- Set problem -
Output the following rows exactly as they appear, starting at the line that contains "Click the Qty input field" and continuing through the end of the rows.

- Records for this task -
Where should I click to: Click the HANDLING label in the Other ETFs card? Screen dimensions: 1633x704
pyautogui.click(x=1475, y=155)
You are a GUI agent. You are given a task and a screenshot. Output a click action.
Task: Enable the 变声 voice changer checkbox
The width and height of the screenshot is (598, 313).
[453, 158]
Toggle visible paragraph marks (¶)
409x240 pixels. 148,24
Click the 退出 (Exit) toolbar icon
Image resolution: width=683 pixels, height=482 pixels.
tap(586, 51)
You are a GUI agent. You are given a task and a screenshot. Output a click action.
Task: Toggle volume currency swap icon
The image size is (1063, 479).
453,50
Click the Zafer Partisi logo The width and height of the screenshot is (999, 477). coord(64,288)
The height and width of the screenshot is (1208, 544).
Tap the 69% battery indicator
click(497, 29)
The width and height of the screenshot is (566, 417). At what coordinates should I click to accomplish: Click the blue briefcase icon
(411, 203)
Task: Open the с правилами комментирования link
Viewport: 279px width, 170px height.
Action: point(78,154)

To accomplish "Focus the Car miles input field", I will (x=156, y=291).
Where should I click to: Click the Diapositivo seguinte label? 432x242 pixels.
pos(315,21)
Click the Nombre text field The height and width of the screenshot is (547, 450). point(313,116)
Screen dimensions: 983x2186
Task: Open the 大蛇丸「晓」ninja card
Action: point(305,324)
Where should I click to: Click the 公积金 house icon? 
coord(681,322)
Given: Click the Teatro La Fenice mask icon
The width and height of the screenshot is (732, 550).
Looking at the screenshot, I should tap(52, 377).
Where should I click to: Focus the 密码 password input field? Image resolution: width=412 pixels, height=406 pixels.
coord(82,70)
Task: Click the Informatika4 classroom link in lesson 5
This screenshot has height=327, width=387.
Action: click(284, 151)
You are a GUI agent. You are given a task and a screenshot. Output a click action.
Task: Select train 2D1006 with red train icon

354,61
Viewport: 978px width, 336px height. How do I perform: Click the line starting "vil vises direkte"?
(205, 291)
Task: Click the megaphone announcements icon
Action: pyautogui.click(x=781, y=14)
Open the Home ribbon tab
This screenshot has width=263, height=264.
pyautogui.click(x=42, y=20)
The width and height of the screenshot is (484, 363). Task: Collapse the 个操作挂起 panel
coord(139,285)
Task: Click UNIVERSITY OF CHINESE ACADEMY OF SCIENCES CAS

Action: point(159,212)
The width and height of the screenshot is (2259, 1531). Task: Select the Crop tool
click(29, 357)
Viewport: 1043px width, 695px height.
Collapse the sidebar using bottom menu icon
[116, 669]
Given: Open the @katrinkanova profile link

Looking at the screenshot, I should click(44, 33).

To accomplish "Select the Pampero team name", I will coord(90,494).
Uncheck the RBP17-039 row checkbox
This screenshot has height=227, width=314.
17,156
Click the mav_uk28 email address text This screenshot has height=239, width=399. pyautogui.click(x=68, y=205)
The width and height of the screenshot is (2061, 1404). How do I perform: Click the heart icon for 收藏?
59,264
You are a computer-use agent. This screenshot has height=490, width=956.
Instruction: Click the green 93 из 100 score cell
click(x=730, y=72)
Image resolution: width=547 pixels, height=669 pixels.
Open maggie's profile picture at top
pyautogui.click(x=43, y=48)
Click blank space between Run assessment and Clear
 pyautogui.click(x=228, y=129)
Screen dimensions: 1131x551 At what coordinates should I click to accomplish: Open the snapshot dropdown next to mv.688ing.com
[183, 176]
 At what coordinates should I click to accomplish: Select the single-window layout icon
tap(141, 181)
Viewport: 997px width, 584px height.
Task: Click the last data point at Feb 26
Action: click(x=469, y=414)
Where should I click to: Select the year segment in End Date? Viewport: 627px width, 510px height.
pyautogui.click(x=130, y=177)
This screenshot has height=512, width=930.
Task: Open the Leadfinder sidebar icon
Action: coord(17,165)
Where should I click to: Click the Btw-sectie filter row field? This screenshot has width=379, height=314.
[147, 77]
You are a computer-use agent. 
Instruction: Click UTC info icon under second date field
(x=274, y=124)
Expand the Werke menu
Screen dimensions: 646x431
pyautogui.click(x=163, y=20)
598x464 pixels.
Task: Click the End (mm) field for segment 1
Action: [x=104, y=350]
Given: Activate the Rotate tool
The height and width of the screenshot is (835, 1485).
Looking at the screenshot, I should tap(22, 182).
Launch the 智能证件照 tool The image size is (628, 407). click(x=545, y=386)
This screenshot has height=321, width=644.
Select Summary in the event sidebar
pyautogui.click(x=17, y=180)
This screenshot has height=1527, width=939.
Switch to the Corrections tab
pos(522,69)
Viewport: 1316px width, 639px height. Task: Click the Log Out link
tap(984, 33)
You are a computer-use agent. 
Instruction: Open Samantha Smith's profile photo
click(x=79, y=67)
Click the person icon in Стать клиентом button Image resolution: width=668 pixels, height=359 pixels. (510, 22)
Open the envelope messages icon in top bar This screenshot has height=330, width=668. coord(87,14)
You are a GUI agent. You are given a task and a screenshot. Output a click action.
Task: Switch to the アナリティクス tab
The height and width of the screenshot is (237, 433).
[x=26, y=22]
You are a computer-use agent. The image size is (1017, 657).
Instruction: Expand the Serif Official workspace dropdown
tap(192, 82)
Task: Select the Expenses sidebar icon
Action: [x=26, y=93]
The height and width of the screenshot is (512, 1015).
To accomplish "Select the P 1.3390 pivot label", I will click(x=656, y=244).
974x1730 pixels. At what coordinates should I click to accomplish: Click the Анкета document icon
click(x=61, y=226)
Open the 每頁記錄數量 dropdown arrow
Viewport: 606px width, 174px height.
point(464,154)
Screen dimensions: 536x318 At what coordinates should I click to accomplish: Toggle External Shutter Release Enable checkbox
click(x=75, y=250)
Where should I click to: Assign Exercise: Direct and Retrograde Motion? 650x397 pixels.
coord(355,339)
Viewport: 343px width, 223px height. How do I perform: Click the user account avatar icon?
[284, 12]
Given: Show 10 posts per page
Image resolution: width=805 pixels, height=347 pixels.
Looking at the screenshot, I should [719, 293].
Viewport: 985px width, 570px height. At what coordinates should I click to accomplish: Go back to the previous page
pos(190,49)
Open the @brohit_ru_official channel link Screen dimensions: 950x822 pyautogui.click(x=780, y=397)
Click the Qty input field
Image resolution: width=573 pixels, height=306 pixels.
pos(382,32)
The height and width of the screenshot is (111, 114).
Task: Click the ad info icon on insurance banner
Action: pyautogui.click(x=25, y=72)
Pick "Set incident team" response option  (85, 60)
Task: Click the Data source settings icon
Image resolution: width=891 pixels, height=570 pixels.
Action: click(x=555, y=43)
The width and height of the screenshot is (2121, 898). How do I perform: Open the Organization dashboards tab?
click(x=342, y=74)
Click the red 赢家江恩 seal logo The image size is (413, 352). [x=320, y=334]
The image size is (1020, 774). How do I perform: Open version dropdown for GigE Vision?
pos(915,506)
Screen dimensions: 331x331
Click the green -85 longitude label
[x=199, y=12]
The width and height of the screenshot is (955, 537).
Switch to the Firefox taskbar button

- The completed task -
Click the Qty input field
Image resolution: width=573 pixels, height=306 pixels.
pos(382,32)
The height and width of the screenshot is (111, 114).
Task: Click the ad info icon on insurance banner
Action: pyautogui.click(x=25, y=72)
Pick "Set incident team" response option  (85, 60)
Task: Click the Data source settings icon
Image resolution: width=891 pixels, height=570 pixels.
Action: click(x=555, y=43)
The width and height of the screenshot is (2121, 898). How do I perform: Open the Organization dashboards tab?
click(x=342, y=74)
Click the red 赢家江恩 seal logo The image size is (413, 352). [x=320, y=334]
The image size is (1020, 774). How do I perform: Open version dropdown for GigE Vision?
pos(915,506)
Screen dimensions: 331x331
Click the green -85 longitude label
[x=199, y=12]
The width and height of the screenshot is (955, 537).
Switch to the Firefox taskbar button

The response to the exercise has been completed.